SUPPLIED TEXT:
French regulator recommends stricter SFDR criteria

AMF calls for minimum environmental impact requirements for Article 8 or 9 funds

Article 9 funds should not invest in fossil fuels, French financial regulator the Autorité des marchés financiers (AMF) has said.

The way the Sustainable Finance Disclosure Regulation (SFDR) is being used can be misinterpreted by savers to mean that Article 8 or 9 funds are guaranteed to contribute to a more sustainable European economy, the regulator said last week.

The AMF has therefore made several recommendations to be introduced into European law in order to prevent ambiguity and meet saver expectations, including that Article 9 funds should exclude investments in fossil fuel activities that are not aligned with the European taxonomy. Investment in these activities would, on the other hand, be possible for Article 8 products provided that conditions are met that ensure that these activities are engaged in an orderly transition.

A Morningstar report in January this year found 419 products changing status, including 307 that downgraded from Article 9 to 8, as asset managers prepared for the SFDR level 2 regulatory technical standards deadline, which was 1 January 2023.

The regulator is also calling for the introduction of minimum environmental impact requirements in Article 8 or 9 funds, and said a minimum proportion of the latter’s portfolio assets should align with the taxonomy.

It also recommends financial actors managing Article 8 and 9 funds should adopt a binding ESG approach in their investment decision-making process and said the European framework for minimum criteria should identify a set of acceptable ESG approaches that a financial actor could implement.

[Target position records]
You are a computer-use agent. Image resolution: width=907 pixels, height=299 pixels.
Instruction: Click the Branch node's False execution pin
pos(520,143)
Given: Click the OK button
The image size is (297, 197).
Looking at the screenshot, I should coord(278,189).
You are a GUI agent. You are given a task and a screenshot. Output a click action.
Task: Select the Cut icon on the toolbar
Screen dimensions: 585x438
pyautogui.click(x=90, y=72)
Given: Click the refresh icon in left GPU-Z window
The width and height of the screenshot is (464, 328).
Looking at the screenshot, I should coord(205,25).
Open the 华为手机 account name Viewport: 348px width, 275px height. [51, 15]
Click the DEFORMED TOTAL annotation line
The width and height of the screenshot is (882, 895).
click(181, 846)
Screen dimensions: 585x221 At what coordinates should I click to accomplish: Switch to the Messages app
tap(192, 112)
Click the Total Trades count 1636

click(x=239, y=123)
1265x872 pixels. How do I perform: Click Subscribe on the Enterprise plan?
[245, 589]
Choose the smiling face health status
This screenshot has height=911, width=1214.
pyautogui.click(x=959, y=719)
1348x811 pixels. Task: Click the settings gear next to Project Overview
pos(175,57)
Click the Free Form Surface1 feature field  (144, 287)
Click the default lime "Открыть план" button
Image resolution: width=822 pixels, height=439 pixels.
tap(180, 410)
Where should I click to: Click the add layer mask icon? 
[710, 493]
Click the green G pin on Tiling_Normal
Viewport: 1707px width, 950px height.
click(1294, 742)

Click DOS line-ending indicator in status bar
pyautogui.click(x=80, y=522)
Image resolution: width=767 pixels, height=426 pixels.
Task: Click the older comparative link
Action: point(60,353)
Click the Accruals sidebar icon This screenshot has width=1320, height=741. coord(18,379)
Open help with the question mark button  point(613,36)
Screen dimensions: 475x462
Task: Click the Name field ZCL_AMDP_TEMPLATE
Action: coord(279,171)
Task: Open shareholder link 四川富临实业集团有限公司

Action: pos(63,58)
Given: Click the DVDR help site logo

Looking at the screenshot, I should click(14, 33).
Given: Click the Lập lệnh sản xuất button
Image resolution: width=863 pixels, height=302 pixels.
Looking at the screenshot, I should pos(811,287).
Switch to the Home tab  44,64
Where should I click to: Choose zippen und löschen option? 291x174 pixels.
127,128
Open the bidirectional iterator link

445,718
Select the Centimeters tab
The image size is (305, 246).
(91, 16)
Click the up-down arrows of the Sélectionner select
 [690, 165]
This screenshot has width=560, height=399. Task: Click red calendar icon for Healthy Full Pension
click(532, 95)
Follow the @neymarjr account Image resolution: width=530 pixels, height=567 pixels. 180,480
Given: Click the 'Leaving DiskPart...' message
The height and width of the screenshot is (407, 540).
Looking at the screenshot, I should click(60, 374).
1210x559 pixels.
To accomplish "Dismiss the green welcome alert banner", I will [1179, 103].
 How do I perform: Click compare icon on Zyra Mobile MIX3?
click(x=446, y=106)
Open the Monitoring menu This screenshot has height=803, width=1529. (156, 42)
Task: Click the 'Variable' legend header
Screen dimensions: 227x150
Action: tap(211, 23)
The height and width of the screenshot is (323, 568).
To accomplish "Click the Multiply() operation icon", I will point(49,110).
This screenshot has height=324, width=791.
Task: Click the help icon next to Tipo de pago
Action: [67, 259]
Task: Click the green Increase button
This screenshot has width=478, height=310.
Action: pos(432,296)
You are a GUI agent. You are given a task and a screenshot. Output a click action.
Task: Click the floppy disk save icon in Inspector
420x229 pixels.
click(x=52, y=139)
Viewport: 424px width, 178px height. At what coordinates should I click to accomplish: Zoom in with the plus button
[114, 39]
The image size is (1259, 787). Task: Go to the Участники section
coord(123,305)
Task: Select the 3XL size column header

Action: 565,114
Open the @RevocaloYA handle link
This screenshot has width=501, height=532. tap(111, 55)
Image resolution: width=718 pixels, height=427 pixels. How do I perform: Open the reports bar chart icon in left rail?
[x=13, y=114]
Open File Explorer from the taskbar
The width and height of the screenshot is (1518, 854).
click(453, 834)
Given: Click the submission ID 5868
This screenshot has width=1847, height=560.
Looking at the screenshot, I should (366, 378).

WORK TO COMPLETE:
- a) Summarize the SFDR article in two sentences.
- b) Transcribe the passage of the SFDR article starting at "The AMF has" and ending at "an orderly transition.".

COMPLETED EXERCISE:
- a) The French regulator AMF has recommended stricter SFDR criteria, including that Article 9 funds exclude fossil fuel investments not aligned with the European taxonomy, while Article 8 products could hold them under conditions ensuring an orderly transition. It also calls for minimum environmental impact requirements in Article 8 or 9 funds and for the financial actors managing them to adopt a binding ESG approach.

- b)
The AMF has therefore made several recommendations to be introduced into European law in order to prevent ambiguity and meet saver expectations, including that Article 9 funds should exclude investments in fossil fuel activities that are not aligned with the European taxonomy. Investment in these activities would, on the other hand, be possible for Article 8 products provided that conditions are met that ensure that these activities are engaged in an orderly transition.